Nossa equipe acompanha pais e filhos em cada passo dessa transformação. Ao avaliar a situação de muitas famílias vulneráveis trabalhadas, entendemos que não existem culpados, mas sim vítimas da violência social. Trabalhando juntos, melhoramos a qualidade de vida das crianças que moram em cortiços, habitações coletivas e prédios invadidos do Centro de São Paulo.

 

O lugar da criança

Dentro da preocupante realidade com a qual lidamos, fica a indagação: em que lugar fica a criança?

Para um crescimento saudável, é preciso ter tranquilidade. Um contexto suficientemente estável, que permeie seu desenvolvimento sem grandes transformações. Uma referência perene enquanto tudo muda em seu corpo e mente. Que a faça sentir protegida e cuidada em casa, um porto seguro para o qual pode voltar quando sai para ser livre e conhecer o mundo.

Infelizmente, as crianças que atendemos no centro de São Paulo não crescem dentro de um ambiente saudável.
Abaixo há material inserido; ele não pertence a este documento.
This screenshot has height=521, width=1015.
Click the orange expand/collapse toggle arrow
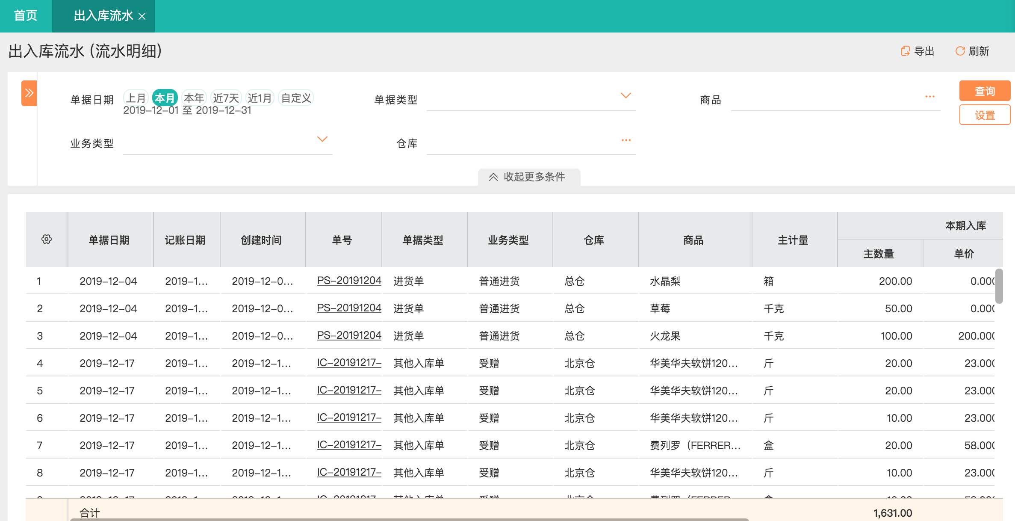29,93
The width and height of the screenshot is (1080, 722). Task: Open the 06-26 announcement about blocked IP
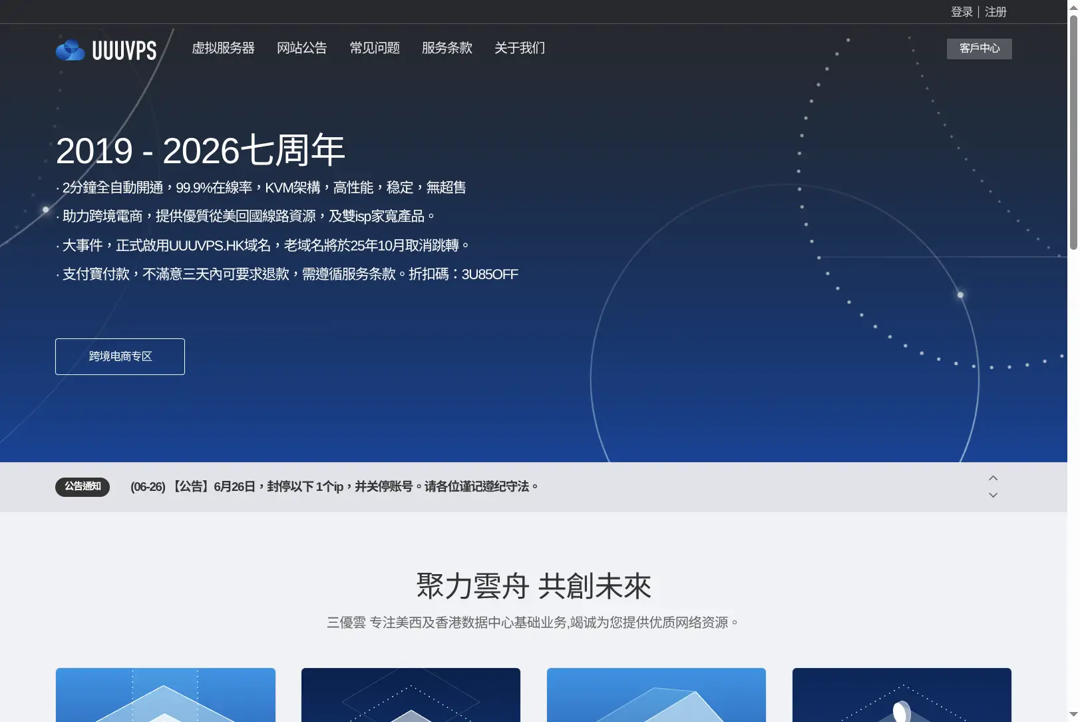pyautogui.click(x=335, y=487)
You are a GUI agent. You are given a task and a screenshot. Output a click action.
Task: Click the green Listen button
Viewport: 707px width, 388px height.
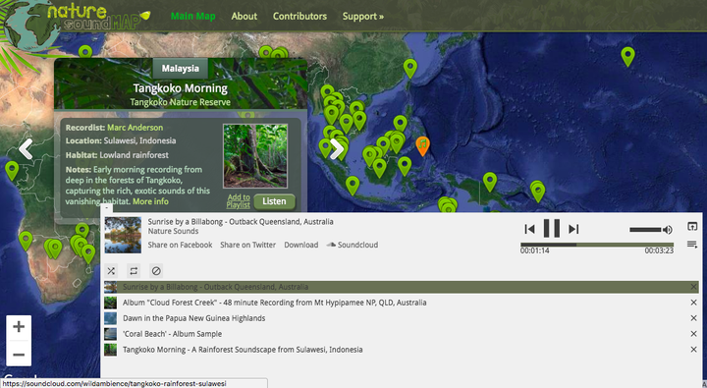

Vivem suas vidas em meio às preocupações dos pais, sempre presos à questão da sobrevivência. Sem certezas sobre o futuro (e, principalmente, assombradas pela perspectiva de morar na rua), encontram-se em segundo plano; os adultos sempre têm problemas muito mais urgentes a resolver.

Nesse cenário, as crianças não são devidamente estimuladas. Suas palavras não são valorizadas dentro do seu ambiente familiar. Tornam-se sujeitos passivos, adaptados forçadamente ao caos em que vivem.

As condições físicas em que passam seus dias também não são satisfatórias: são espaços pequeníssimos em condições miseráveis de sanidade e segurança. Lugares nada aptos para um desenvolvimento saudável. Mais uma vez, acabam se adaptando a essas tristes condições de vida, impotentes frente a tanta marginalidade.

A violência que essas crianças testemunham (e, muitas vezes, da qual são vítimas) é outro fator preocupante. Na situação extrema em que vivem, a violência é naturalizada. Ao se tornarem espectadores costumeiros da brutalidade, aprendem a encarar esse tipo de situação como normal.

Nosso trabalho é viabilizar a brincadeira; criar condições de segurança e o espaço, muitas vezes não disponíveis anteriormente, para que a criança se desenvolva de forma natural.

Essa linha de atuação apresenta uma realidade diferente, tanto para filhos quanto para pais. Reconstruímos esse laço debilitado, dando-lhes voz e ensinando a ouvir. Devolvendo o universo lúdico, tão fundamental para o desenvolvimento sadio.